Data supplied Block Start

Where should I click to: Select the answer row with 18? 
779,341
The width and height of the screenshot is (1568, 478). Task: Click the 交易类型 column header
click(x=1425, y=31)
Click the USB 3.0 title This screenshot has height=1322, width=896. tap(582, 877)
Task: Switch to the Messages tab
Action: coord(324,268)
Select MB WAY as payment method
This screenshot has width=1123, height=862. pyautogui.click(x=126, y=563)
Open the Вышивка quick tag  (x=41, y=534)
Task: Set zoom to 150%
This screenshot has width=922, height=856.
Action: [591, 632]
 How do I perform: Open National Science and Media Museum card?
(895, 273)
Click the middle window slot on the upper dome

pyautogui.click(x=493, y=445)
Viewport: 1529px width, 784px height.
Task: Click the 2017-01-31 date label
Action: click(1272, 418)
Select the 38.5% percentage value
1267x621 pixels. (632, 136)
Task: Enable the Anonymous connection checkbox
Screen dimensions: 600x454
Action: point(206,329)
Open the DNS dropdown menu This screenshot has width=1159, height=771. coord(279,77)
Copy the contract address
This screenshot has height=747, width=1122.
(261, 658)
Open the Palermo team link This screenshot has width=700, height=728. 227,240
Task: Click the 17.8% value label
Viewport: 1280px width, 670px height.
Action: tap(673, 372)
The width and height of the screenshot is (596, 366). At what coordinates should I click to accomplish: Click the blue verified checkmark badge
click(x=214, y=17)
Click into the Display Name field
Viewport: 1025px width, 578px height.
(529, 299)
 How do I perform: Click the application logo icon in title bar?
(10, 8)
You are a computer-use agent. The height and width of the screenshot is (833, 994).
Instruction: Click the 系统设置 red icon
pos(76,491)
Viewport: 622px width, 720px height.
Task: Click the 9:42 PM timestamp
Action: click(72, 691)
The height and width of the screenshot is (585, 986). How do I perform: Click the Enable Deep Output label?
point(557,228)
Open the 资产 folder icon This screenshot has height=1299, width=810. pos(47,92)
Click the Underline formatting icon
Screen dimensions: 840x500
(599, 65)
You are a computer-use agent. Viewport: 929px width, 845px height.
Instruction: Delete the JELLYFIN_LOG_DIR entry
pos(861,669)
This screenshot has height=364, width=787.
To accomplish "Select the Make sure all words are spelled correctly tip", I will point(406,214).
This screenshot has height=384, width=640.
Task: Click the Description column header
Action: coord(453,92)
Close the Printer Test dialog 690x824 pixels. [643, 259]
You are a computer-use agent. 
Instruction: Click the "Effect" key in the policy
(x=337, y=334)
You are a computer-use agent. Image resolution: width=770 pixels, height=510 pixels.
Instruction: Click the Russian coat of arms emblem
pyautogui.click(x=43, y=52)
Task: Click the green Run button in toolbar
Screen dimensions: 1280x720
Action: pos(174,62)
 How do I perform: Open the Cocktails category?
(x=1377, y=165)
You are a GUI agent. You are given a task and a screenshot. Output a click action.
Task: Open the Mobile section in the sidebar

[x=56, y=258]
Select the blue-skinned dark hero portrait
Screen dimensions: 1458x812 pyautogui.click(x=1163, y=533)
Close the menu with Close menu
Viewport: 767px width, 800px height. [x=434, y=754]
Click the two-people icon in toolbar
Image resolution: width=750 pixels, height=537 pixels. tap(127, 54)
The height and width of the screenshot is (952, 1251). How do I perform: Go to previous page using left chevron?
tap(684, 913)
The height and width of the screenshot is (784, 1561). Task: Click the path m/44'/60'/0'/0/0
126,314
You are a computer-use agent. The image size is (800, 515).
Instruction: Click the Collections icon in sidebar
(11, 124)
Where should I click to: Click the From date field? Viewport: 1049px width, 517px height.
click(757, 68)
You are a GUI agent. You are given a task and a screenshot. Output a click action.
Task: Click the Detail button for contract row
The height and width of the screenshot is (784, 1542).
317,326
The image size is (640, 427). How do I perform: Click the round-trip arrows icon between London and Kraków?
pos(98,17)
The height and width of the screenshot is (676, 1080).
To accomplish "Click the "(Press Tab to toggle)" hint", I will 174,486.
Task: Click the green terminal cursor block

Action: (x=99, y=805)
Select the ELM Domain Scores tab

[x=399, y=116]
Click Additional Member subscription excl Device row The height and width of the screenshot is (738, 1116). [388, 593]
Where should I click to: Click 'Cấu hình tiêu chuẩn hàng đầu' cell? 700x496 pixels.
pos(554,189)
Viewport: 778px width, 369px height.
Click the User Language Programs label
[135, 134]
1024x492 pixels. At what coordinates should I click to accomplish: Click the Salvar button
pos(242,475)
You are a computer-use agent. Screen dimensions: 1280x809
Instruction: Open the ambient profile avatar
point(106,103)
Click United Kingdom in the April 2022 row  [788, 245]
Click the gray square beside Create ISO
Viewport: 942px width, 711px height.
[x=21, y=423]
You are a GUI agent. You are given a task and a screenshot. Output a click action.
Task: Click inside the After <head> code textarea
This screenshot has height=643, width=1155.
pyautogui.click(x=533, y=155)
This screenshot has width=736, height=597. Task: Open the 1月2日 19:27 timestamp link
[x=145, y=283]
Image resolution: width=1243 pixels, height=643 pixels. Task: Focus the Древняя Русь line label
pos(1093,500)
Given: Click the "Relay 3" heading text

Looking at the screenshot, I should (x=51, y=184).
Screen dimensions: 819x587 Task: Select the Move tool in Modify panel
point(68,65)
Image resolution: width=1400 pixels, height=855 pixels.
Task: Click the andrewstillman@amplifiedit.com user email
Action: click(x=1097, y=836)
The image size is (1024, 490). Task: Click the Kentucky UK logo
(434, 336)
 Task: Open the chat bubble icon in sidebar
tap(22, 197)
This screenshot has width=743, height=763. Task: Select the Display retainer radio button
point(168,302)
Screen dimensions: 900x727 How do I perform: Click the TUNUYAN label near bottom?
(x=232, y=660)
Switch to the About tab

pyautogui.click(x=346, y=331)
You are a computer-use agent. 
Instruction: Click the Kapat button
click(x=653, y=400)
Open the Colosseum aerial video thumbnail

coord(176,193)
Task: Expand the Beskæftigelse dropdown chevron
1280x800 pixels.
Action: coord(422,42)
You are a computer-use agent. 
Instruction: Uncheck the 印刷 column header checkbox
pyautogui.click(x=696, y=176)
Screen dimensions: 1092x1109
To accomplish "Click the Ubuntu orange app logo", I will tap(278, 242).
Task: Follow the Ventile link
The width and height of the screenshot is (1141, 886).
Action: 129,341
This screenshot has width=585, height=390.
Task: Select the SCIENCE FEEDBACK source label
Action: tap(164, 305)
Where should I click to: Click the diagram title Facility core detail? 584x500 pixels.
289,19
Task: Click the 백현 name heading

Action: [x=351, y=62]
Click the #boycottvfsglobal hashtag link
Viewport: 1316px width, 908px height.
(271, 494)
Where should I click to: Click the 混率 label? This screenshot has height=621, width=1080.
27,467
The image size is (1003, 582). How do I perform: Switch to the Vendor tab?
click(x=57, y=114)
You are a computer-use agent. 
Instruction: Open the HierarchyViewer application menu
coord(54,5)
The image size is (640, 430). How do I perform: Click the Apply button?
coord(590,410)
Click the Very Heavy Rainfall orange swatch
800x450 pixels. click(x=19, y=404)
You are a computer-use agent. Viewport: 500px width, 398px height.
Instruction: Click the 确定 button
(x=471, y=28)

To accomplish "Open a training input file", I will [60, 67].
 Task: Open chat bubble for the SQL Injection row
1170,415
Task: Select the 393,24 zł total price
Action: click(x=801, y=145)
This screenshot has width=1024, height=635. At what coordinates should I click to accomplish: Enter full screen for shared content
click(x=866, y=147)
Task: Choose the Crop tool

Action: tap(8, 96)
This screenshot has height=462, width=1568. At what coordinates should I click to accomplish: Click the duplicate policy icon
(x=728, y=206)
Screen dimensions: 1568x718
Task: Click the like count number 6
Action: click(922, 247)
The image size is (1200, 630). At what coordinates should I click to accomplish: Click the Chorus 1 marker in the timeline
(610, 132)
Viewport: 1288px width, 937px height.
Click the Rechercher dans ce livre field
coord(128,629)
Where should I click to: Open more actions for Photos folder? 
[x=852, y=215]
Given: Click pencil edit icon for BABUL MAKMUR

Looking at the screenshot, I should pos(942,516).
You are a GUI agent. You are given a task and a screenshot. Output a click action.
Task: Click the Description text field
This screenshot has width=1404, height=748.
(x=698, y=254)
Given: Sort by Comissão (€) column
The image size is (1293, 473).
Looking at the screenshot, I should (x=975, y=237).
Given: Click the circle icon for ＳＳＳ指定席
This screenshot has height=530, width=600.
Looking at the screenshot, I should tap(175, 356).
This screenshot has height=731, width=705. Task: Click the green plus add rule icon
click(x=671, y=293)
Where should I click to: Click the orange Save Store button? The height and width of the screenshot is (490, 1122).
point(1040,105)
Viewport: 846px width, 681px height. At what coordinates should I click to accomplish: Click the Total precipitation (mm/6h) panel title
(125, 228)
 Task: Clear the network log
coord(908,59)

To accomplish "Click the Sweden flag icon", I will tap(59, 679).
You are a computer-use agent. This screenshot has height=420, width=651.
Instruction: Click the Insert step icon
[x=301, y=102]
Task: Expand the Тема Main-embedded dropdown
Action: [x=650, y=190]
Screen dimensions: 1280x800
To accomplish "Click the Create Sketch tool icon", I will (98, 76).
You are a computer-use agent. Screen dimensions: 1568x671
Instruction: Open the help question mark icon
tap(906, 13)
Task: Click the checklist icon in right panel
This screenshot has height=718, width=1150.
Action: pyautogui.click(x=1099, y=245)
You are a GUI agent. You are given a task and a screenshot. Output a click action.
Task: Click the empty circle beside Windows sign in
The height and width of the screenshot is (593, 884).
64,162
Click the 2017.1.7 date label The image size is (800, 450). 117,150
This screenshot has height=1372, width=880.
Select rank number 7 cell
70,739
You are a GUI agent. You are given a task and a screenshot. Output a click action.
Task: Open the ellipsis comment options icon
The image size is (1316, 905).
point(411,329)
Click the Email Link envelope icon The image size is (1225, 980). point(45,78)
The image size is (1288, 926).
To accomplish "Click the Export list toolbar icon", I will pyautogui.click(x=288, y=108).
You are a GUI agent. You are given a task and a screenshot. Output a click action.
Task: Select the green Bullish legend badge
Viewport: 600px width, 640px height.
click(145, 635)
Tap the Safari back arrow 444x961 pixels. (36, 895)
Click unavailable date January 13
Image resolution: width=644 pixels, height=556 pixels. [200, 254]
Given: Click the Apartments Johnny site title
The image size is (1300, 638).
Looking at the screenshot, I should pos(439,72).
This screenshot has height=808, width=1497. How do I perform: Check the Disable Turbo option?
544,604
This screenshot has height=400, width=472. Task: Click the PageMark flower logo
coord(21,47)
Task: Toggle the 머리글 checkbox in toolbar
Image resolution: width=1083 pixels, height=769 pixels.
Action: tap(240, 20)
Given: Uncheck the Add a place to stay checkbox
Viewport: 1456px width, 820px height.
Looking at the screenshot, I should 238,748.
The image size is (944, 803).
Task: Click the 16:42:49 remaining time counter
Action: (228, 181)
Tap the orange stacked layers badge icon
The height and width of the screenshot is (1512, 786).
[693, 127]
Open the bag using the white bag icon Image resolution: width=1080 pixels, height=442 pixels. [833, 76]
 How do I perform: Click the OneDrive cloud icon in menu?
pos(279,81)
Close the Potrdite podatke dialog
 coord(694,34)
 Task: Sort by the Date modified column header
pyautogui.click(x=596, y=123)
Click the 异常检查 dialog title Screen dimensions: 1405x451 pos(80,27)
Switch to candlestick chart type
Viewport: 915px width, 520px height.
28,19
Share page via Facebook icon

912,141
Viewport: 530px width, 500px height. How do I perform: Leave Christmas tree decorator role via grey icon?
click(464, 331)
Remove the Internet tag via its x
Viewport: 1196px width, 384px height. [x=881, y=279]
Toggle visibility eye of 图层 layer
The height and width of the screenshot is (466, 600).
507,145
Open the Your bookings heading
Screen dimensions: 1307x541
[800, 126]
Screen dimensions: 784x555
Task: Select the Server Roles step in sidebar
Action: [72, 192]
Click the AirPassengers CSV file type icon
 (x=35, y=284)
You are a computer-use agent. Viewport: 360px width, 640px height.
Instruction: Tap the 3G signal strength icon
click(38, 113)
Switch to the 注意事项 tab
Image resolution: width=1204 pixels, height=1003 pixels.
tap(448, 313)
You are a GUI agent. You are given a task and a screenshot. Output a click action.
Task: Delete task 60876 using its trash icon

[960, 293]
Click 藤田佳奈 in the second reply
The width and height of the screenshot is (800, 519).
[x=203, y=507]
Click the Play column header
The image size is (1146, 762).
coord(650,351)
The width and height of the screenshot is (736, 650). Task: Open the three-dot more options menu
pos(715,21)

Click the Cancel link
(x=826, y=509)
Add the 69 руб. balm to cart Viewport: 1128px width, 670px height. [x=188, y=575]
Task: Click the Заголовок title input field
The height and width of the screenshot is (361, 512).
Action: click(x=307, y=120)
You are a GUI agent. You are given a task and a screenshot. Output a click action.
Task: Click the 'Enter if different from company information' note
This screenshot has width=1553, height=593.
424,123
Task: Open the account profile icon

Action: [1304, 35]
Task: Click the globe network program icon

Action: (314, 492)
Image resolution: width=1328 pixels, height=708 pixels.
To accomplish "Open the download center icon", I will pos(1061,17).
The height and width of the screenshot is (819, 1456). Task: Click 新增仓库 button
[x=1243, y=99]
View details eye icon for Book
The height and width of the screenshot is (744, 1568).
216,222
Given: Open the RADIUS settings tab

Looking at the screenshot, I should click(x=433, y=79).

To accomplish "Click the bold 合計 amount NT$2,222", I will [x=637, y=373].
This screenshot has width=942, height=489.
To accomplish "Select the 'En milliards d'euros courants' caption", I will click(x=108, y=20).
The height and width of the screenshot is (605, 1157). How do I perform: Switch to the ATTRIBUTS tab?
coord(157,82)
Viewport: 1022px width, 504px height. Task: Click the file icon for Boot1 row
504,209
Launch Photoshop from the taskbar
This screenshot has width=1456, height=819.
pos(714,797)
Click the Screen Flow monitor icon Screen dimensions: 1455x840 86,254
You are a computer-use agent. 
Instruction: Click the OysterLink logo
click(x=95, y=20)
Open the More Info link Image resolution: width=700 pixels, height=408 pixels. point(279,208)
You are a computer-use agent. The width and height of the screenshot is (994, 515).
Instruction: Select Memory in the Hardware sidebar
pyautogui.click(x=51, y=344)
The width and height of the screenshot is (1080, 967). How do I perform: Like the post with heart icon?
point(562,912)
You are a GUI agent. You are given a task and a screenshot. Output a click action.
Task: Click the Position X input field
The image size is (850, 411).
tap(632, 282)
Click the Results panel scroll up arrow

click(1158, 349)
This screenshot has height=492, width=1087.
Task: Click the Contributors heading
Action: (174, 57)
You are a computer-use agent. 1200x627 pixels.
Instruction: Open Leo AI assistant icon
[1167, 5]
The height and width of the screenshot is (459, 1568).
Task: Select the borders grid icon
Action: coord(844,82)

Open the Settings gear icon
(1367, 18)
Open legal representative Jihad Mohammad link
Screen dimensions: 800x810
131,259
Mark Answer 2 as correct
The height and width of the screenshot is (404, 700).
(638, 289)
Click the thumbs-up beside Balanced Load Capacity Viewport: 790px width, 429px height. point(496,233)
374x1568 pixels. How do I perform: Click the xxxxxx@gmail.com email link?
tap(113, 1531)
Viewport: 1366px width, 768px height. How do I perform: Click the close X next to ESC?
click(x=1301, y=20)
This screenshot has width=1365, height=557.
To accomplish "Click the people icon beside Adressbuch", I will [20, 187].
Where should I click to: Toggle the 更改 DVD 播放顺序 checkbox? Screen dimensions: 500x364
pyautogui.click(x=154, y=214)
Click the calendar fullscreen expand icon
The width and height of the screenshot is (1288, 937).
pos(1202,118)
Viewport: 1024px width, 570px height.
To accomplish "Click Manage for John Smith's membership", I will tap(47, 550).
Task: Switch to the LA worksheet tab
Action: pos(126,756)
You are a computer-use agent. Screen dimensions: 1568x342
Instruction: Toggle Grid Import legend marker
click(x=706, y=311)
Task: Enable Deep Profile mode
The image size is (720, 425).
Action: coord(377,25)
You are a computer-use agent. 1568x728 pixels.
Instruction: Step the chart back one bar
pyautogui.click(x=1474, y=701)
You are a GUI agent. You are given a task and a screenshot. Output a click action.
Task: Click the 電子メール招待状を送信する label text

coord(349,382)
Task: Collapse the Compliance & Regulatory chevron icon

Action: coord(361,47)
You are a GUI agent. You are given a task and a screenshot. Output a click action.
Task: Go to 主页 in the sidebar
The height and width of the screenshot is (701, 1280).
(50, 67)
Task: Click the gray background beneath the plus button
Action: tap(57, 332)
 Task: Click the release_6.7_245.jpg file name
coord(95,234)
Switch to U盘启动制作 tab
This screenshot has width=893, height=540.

Data supplied Block End

# Exercise objective
Please return every line of the records that contains the word "input".

# Your response
To accomplish "Open a training input file", I will [60, 67].
Task: Click the Заголовок title input field
Task: Click the Position X input field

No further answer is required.